About 30 Grade 3 to 6 students participated in several experiments at the inaugural Mind over Muscle event at UBCO Thursday.

UBCO student Skyler Gregg uses a SpikerBox to help Sawyer McGrinder



How much facial muscle strength does it take for you to chew a gummy bear? Why do doctors test reflexes by tapping your knee with a hammer? How can playing a video game impact your reaction time?

About 30 students from Grades 3 to 6 found out the answers to these and many more questions at the inaugural Mind over Muscle event at UBCO Thursday.

Students of the university’s School of Health and Exercise Sciences neuromuscular physiology class organized the event, which included several experiments that explored the science behind how the body adjusts to strength demands.

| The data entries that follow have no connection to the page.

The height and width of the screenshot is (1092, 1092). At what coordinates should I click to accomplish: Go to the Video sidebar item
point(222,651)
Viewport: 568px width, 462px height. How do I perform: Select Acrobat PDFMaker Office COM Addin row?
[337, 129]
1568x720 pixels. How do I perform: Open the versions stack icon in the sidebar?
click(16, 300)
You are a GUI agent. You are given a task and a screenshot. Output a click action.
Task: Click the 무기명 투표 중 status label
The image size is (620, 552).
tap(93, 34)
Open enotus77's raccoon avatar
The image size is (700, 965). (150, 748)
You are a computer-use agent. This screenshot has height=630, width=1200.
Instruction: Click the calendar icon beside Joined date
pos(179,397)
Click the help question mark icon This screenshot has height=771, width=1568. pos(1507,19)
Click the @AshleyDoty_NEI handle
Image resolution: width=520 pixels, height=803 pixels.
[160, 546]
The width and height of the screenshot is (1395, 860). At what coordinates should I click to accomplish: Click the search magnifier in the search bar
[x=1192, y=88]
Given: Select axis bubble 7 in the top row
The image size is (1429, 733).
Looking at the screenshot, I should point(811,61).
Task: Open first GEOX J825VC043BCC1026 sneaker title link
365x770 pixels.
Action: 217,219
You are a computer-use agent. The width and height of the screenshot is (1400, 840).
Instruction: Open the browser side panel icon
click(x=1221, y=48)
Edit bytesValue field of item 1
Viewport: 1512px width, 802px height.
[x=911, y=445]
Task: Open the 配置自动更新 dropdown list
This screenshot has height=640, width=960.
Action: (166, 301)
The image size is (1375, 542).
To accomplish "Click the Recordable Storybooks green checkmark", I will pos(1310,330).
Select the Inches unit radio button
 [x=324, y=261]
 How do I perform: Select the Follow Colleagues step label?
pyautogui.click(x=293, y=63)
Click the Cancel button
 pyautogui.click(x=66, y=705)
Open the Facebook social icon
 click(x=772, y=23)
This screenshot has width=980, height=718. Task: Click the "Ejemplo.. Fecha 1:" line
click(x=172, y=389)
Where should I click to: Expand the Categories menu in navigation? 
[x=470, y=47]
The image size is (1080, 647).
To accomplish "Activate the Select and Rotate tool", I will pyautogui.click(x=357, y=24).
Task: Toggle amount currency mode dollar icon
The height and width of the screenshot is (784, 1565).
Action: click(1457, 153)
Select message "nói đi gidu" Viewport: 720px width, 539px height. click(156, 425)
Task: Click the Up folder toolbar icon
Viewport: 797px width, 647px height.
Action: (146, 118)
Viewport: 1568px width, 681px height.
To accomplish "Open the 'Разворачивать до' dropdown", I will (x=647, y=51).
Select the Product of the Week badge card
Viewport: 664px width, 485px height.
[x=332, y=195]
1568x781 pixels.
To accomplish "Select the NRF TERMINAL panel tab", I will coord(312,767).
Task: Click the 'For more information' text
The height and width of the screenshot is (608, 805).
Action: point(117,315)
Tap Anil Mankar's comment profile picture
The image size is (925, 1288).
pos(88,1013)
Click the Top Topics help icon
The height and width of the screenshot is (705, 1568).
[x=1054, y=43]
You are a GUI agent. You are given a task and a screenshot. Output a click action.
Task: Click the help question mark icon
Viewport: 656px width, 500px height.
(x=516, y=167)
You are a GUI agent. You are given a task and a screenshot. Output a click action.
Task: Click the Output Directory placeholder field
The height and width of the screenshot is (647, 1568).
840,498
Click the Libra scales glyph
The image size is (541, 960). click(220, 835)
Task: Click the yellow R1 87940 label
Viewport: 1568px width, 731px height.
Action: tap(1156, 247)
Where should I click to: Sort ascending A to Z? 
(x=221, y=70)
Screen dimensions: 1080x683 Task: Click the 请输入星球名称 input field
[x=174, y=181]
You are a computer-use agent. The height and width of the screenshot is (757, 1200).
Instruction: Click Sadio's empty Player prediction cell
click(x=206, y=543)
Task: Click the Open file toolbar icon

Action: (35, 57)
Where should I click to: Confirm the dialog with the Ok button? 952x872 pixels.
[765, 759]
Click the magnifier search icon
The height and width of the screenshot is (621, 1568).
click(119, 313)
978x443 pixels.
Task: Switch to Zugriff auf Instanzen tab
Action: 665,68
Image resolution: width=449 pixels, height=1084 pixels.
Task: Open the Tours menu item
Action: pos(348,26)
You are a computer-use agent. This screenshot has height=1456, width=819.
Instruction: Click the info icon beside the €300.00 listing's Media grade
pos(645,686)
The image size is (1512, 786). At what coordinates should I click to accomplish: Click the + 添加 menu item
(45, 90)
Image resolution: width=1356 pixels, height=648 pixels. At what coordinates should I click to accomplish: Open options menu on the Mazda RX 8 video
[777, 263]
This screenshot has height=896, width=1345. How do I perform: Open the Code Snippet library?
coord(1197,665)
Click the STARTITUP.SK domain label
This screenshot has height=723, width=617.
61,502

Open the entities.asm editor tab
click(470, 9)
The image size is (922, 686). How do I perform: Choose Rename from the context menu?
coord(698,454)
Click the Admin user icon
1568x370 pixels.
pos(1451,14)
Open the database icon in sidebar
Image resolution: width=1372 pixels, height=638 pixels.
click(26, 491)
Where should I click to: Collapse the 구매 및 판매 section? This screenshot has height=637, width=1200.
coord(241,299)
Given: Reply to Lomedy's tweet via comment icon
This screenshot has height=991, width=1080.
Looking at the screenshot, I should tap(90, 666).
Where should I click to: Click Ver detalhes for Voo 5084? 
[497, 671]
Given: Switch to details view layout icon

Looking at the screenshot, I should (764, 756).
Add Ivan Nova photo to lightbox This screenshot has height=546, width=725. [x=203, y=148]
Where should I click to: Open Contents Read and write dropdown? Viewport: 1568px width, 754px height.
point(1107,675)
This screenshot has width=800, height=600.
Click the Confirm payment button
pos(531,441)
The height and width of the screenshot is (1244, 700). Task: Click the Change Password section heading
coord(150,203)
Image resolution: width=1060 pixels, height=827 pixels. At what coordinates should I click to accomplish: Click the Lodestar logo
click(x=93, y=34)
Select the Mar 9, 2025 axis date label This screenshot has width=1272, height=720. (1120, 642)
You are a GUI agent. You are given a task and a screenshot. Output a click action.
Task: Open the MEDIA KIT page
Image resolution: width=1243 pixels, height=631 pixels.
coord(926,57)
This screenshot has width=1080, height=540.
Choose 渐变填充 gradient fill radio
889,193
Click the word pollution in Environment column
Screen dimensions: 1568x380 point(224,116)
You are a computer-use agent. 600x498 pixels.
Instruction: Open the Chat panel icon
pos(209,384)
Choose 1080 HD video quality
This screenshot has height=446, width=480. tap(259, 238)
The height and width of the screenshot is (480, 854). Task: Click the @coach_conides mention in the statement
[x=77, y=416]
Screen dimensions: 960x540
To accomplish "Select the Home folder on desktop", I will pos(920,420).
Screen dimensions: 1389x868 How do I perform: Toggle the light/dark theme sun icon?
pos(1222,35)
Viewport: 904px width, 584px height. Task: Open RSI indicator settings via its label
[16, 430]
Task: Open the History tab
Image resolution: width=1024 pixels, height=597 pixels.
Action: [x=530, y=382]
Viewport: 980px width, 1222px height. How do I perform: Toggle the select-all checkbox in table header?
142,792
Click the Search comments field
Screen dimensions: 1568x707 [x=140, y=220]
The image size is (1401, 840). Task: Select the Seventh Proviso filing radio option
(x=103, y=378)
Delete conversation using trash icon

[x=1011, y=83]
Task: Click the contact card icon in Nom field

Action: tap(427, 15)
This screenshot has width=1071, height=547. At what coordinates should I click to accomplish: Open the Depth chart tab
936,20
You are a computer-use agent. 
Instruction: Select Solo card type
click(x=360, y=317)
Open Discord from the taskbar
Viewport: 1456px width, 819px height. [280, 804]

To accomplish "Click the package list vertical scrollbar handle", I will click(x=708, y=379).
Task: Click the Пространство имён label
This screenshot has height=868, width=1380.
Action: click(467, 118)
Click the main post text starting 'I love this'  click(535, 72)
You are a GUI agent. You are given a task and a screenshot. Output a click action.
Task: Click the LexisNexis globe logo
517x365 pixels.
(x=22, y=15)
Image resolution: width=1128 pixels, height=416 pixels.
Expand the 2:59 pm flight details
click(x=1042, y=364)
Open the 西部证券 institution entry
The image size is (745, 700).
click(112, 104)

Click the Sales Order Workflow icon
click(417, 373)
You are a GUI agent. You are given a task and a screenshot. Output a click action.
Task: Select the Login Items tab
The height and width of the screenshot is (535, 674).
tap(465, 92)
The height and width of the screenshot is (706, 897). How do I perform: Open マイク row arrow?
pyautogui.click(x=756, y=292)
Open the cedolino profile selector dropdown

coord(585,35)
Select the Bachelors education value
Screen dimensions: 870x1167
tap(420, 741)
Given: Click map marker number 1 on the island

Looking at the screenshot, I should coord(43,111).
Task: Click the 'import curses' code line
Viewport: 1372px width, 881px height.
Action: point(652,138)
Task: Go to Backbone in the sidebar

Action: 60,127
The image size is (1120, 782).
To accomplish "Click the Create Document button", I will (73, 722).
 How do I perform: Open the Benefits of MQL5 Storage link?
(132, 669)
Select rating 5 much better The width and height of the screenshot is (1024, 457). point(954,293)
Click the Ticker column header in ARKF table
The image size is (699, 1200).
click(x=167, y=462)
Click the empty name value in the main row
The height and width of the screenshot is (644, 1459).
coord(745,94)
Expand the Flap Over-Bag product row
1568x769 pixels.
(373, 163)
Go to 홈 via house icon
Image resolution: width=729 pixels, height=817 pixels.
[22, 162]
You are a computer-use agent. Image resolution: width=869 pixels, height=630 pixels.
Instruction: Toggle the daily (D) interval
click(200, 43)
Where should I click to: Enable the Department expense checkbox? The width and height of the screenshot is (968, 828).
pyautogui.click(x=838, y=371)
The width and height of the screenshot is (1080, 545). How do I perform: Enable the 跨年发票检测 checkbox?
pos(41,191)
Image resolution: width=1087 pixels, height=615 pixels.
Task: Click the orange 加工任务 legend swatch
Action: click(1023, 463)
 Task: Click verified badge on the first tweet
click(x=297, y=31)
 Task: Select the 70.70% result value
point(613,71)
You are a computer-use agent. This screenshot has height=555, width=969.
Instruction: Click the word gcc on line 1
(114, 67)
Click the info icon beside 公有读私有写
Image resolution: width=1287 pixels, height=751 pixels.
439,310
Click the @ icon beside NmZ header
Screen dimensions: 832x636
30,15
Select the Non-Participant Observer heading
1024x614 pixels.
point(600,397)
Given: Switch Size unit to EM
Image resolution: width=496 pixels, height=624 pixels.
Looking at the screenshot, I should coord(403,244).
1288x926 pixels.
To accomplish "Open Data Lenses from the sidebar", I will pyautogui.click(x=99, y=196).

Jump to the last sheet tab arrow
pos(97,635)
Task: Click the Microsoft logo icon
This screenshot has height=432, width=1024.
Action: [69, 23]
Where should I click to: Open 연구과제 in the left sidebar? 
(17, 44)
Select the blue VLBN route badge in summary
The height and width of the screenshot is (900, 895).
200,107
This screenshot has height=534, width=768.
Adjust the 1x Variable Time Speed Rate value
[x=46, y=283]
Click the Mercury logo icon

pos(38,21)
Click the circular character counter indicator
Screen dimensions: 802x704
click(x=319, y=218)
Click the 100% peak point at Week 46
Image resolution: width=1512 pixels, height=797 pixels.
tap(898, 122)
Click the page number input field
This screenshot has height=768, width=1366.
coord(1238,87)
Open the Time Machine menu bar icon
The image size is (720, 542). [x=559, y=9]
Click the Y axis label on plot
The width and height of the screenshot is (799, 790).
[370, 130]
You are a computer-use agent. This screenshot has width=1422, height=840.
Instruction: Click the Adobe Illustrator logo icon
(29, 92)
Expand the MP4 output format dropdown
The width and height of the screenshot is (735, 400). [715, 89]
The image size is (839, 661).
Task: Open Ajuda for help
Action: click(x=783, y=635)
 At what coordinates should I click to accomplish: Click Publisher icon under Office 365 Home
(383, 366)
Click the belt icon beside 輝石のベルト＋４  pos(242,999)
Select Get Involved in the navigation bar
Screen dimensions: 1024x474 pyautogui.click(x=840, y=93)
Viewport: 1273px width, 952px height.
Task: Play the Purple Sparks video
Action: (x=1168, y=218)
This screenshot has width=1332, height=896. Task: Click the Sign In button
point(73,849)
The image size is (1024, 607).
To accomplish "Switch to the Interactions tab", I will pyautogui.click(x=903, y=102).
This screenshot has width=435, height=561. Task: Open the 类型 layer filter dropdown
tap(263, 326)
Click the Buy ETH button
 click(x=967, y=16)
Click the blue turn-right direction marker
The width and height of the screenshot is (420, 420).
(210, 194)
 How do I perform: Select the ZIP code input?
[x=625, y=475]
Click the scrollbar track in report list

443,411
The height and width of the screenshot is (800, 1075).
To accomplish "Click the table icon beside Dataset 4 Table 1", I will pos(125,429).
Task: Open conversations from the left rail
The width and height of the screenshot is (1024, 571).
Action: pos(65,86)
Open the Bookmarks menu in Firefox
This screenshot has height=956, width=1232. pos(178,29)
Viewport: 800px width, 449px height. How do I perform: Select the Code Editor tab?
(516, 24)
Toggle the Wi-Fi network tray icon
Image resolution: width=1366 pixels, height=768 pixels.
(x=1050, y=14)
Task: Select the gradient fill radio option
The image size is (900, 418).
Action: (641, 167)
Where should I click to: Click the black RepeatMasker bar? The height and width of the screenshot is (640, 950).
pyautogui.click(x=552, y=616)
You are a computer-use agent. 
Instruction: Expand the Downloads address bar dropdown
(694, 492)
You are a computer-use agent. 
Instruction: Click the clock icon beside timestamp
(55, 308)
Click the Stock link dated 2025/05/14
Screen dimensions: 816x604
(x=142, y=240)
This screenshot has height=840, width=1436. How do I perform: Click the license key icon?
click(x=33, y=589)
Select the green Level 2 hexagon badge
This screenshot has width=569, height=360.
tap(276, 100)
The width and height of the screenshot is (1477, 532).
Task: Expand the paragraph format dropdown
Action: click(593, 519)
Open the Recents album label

“It’s to show kids that the human body is more than just what they think about, and to help them understand the brain, the spinal cord and the muscles all work together,” said associate professor Jenn Jakobi.

Jakobi said the university students are constantly challenged to “create in-depth, complex concepts and link them together,” but don’t often have the chance to take that complex knowledge and convey it to the general population.

“We wanted to create an opportunity for elementary school kids to participate in science…so it’s almost like a flipped classroom environment, where the (university students) are now teaching others.”

The young participants were broken up into small groups and visited six different stations, which each featured unique experiments relating to reflex responses, reaction times and muscle activity.

The UBCO neuromuscular physiology students were responsible for putting on the event, coming up with the experiments and even creating media releases to promote it to the public.

Jakobi said she was happy with the turnout, especially considering it was the first time the university has hosted the event and the kids who attended were on spring break.

“We really want to make the university an accessible place for learning, and start that (process) really young.”